Du côté des chats, qui se permettent parfois de transformer le potager en latrines privées, notre intervenante recommande, à nouveau, de ne pas les attirer: «Le fait d’installer des branchages d’épineux sur les planches de culture peuvent les décourager, bien que certains chats soient têtus. Des cultures paillées leur déplairont aussi, puisqu’ils aiment enfouir leur crotte et que la paille ne s’y prête pas.»

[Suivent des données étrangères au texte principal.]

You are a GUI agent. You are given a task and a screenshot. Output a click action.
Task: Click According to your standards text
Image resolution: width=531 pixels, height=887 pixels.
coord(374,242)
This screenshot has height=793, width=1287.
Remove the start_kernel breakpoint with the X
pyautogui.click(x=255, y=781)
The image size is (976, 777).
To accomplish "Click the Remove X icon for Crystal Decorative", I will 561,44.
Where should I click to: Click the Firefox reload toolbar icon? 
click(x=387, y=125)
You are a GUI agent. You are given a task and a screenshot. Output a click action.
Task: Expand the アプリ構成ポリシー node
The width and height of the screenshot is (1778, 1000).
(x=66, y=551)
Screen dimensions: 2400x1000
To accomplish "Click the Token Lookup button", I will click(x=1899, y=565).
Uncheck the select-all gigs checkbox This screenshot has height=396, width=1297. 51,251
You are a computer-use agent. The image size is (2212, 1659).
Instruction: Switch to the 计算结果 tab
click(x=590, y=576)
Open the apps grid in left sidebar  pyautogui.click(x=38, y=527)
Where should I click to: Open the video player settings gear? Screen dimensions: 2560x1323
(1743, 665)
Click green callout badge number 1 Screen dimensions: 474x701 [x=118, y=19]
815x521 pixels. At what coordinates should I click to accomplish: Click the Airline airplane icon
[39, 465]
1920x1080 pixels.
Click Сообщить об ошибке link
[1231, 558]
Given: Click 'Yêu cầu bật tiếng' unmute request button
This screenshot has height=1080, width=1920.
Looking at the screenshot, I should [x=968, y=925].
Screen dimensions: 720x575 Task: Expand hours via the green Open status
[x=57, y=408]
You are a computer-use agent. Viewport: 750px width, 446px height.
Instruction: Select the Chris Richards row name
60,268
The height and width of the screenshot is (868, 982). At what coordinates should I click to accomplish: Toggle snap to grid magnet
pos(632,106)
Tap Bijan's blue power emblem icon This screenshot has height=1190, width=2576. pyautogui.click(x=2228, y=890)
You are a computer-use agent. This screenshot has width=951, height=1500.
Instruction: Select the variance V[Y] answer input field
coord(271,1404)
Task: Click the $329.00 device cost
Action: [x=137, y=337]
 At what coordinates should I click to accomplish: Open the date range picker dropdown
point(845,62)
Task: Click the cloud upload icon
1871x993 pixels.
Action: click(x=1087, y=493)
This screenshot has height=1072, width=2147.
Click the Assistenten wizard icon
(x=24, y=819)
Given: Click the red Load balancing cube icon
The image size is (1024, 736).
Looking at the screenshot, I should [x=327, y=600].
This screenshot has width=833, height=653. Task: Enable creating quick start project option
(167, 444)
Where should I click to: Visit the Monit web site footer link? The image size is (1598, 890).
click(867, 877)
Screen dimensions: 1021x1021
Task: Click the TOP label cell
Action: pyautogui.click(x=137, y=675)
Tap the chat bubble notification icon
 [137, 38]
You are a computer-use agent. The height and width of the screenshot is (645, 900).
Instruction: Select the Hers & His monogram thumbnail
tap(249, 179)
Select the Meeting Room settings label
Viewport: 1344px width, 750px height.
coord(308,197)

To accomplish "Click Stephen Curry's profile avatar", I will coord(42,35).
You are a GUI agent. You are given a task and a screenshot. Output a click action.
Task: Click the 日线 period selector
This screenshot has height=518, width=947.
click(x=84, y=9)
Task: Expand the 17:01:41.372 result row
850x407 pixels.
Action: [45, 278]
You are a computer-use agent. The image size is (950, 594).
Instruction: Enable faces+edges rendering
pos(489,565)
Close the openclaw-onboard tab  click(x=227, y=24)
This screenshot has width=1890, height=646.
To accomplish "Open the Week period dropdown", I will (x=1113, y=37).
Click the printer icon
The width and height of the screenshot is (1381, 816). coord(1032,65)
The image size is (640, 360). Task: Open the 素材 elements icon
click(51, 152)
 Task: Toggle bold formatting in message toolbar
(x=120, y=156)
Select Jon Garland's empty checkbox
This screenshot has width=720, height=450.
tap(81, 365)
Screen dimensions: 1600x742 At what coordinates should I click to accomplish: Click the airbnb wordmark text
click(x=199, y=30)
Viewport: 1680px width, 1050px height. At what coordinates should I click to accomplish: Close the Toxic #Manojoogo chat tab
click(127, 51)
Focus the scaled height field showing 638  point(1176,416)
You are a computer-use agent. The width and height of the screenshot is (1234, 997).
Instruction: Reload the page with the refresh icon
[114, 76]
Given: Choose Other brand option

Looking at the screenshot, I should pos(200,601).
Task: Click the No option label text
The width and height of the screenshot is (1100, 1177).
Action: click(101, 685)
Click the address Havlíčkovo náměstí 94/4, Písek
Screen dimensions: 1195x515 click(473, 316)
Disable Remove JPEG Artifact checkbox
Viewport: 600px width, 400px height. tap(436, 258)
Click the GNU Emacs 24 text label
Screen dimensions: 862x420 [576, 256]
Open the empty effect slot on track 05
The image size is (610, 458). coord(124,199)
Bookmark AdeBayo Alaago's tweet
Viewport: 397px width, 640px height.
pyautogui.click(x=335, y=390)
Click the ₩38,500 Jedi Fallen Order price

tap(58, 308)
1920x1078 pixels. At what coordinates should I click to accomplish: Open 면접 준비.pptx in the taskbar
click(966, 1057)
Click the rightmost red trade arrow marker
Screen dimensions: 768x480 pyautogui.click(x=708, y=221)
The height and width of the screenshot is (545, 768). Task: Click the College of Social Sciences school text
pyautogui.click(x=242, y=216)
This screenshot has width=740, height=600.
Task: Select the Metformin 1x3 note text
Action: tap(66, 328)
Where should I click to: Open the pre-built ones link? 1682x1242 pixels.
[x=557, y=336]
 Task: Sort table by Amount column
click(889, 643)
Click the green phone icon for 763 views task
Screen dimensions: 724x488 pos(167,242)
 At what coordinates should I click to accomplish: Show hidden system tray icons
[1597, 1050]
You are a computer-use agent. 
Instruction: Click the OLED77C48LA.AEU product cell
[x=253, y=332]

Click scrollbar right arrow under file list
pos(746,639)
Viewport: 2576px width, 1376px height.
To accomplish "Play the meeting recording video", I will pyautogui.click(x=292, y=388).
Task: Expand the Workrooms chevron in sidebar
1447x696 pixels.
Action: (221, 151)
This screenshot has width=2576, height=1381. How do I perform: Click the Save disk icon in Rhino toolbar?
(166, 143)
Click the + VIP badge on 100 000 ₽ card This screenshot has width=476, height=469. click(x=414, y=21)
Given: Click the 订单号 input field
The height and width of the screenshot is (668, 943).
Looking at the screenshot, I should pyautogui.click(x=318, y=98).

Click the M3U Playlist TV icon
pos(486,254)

Lorsqu'il s'agit du balcon, moins accueillant pour les animaux à quatre pattes, il convient cette fois de repousser les pigeons, qui s'installent allègrement en hauteur et dont les fientes risquent d'atterrir dans les bacs de notre mini-potager: «Sur le balcon, en milieu urbain, en cas de forte présence de pigeons, on peut utiliser du poivre, de la cannelle, du curry à saupoudrer sur la terre des plantations afin de les éloigner, liste Corinne Authouart. Aussi, un spray répulsif maison à base d’eau, de vinaigre et d’huile essentielle d’eucalyptus peut être répandu sur les endroits où ils aiment s’installer. Bien sûr, il ne faut jamais vaporiser ce mélange directement sur le volatile!»